The correct CPT code for aspiration of a ganglion cyst is 20612, which is specifically defined as "Aspiration and injection of a ganglion cyst." This code applies when a provider uses a needle to drain the fluid from a ganglion cyst, often followed by injection of a therapeutic agent like a corticosteroid.
What does CPT code 20612 cover?
CPT code 20612 covers the complete procedure of aspiration (removing fluid with a needle) and injection of a ganglion cyst. This includes the following key components:
- Local anesthesia administration at the cyst site
- Needle insertion into the cyst cavity
- Drainage of the gelatinous fluid (aspiration)
- Optional injection of medication (e.g., steroid) into the cyst
- Application of a bandage or dressing
The code is used for ganglion cysts located on the wrist, hand, foot, or other common sites. It is a single, bundled code that should not be reported separately for the aspiration and injection components.
Are there any modifiers required with CPT 20612?
Modifiers may be necessary depending on the clinical scenario. Common modifiers used with 20612 include:
- Modifier 50 – Bilateral procedure: If ganglion cysts on both wrists or both feet are aspirated during the same session, append modifier 50 to indicate the procedure was performed on both sides.
- Modifier 59 – Distinct procedural service: If aspiration of a ganglion cyst is performed at a separate site or during a separate encounter from another procedure, modifier 59 may be used to indicate it is a distinct service.
- Modifier RT or LT – Right or left side: Some payers require these modifiers to specify the anatomical side when only one cyst is treated.
Always verify payer-specific guidelines, as modifier requirements can vary.
What is the difference between CPT 20612 and CPT 20600?

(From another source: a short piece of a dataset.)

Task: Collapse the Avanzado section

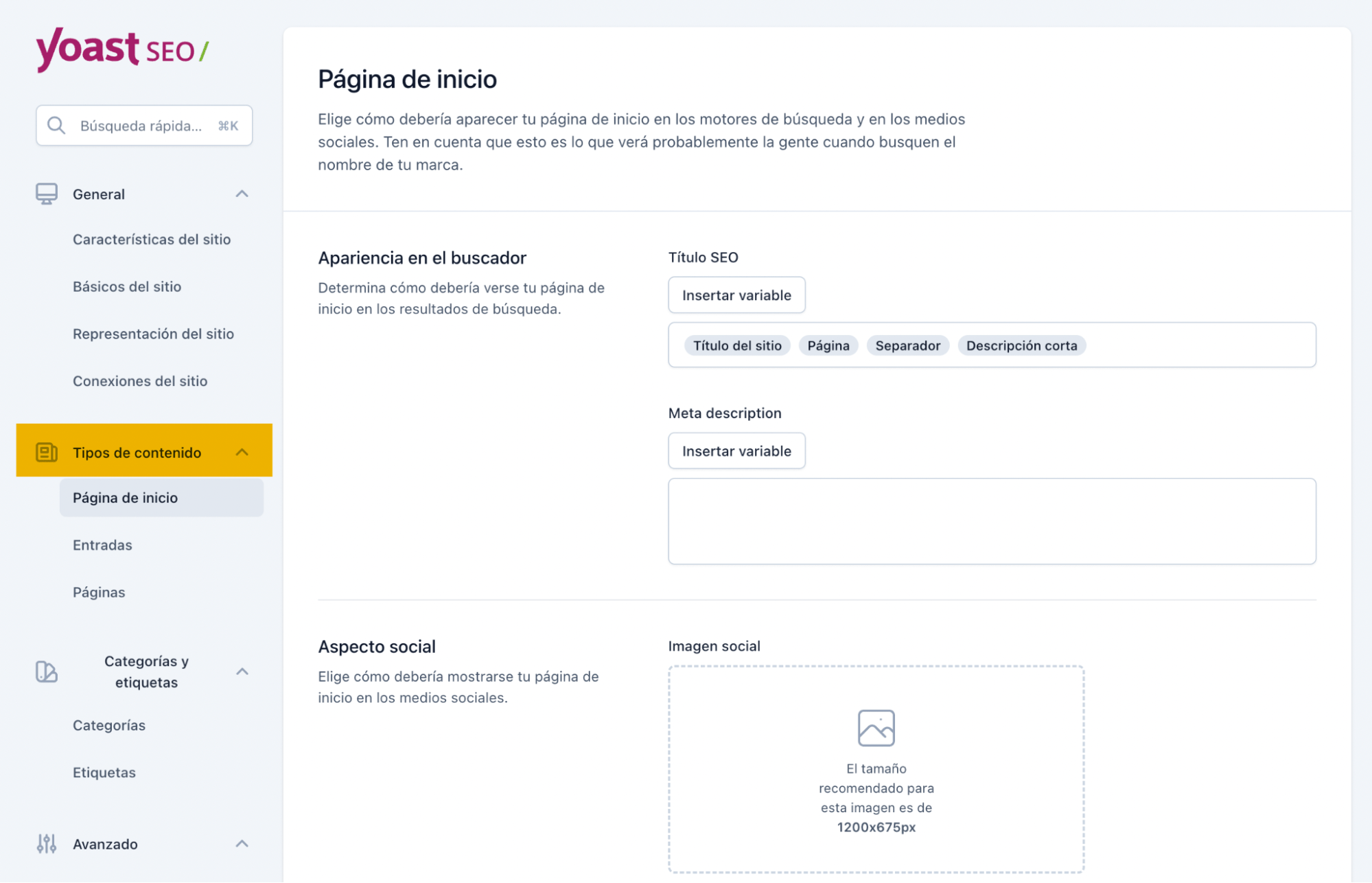Action: click(242, 843)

It is important not to confuse 20612 with similar codes for joint or bursa aspiration. The table below highlights the key differences:
| CPT Code | Procedure Description | Typical Use |
|---|---|---|
| 20612 | Aspiration and injection of a ganglion cyst | Ganglion cysts (fluid-filled sacs near joints or tendons) |
| 20600 | Arthrocentesis, aspiration and/or injection; small joint or bursa (e.g., fingers, toes) | Small joints (e.g., finger joints) or small bursae |
| 20605 | Arthrocentesis, aspiration and/or injection; intermediate joint or bursa (e.g., wrist, ankle) | Intermediate joints (e.g., wrist, ankle) or bursae |
While 20600 and 20605 are used for joint or bursa aspiration, 20612 is specifically reserved for ganglion cysts, which are not true joints or bursae. Using the wrong code can lead to claim denials.
When should you not use CPT 20612?
CPT 20612 should not be used in the following situations:
- If the procedure is only an injection without aspiration (e.g., steroid injection into a ganglion without draining fluid) – this may require a different code or be considered part of an evaluation and management service.
- If the cyst is excised surgically (removed via incision) – this would require a different code, such as 25111 (Excision of ganglion, wrist) or 26160 (Excision of ganglion, hand).
- If the aspiration is performed on a joint or bursa rather than a ganglion cyst – use codes 20600, 20605, or 20610 instead.
- If the procedure is performed bilaterally without modifier 50 – this may result in incorrect payment.
Accurate coding depends on careful documentation of the cyst type and the procedure performed.